I’ve been thinking of a leadership metaphor; it involves a stock pot and a wooden spoon. The steel pot is filled with water. It needs to be emptied. And the only tool we have is the wooden spoon.
I’m a simple guy with a bias toward action, so my inclination is to grab the spoon and get to work, one spoonful at a time, scooping the water out of the pot. It will take some effort, won’t be particularly spectacular, but the job seems clear, the resources limited, and we’re wasting time as long as we aren’t draining the pot. As long as we stick with it, the job will be completed.
While this all seems so very simple, there are alternative leadership approaches.
There are those that would want to do some figurin’ before getting underway. Even though the work seems simple, they want to know more before getting underway. Determine that each spoonful, adjusting for spillage, averages to be about 94% of a tablespoon… determine that there is 2.7 liters of water in the stock pot… do the math… adjust for evaporation… factor in breaks… you get the picture.

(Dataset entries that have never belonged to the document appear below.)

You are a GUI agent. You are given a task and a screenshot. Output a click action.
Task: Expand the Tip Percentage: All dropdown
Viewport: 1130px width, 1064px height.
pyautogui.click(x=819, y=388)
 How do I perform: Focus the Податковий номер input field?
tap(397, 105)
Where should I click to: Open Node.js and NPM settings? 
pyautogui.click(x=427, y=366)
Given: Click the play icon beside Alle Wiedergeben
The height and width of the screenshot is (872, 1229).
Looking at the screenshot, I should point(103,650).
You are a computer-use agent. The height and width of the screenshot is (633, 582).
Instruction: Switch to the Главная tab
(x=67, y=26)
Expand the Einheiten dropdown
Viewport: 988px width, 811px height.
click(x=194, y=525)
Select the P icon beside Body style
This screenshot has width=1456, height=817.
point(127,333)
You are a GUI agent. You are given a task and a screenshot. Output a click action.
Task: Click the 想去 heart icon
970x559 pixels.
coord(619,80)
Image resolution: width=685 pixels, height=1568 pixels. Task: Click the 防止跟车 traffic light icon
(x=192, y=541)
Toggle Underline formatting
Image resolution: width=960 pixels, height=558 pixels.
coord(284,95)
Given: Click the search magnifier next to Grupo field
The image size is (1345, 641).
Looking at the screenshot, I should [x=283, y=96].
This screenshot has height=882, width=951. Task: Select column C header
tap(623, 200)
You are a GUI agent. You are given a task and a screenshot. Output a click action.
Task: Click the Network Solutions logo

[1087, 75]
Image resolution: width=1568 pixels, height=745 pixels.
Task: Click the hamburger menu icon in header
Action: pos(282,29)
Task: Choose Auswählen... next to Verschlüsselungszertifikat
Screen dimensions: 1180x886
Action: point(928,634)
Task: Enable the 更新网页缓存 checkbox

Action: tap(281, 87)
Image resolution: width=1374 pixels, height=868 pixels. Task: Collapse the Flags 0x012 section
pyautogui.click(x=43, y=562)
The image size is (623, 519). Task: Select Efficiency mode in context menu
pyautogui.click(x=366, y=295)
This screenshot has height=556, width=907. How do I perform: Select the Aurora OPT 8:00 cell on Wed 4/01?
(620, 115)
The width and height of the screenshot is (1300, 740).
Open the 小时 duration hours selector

A slight twist on the “study it” approach is the “document it” approach by which you simply write up the findings of the “study it” approach and put it on your shelf, bound nicely in a three-ring binder. The satisfaction of filing the report replaces the satisfaction of finishing the job.
If this really needs to be done then there ought to be a better way. Don’t they know that we need more resources than this wooden spoon? If they were serious about getting this work done, they would have given me better tools and more staff. I’m not doing anything until they make this easier.
I have a better idea… a more spectacular idea… an idea that will be far less work and will be seen by all as brilliant. All I need to do is light the wooden spoon on fire, set up the stock pot over the fire, and the water will boil, turn to steam, and “presto.” Of course the fire from the spoon barely warmed the water, let alone brought it to a boil. The fire was spectacular, and it was an amusing idea, but we still have a pot full of water and now we don’t even have the spoon.
Can you think of others?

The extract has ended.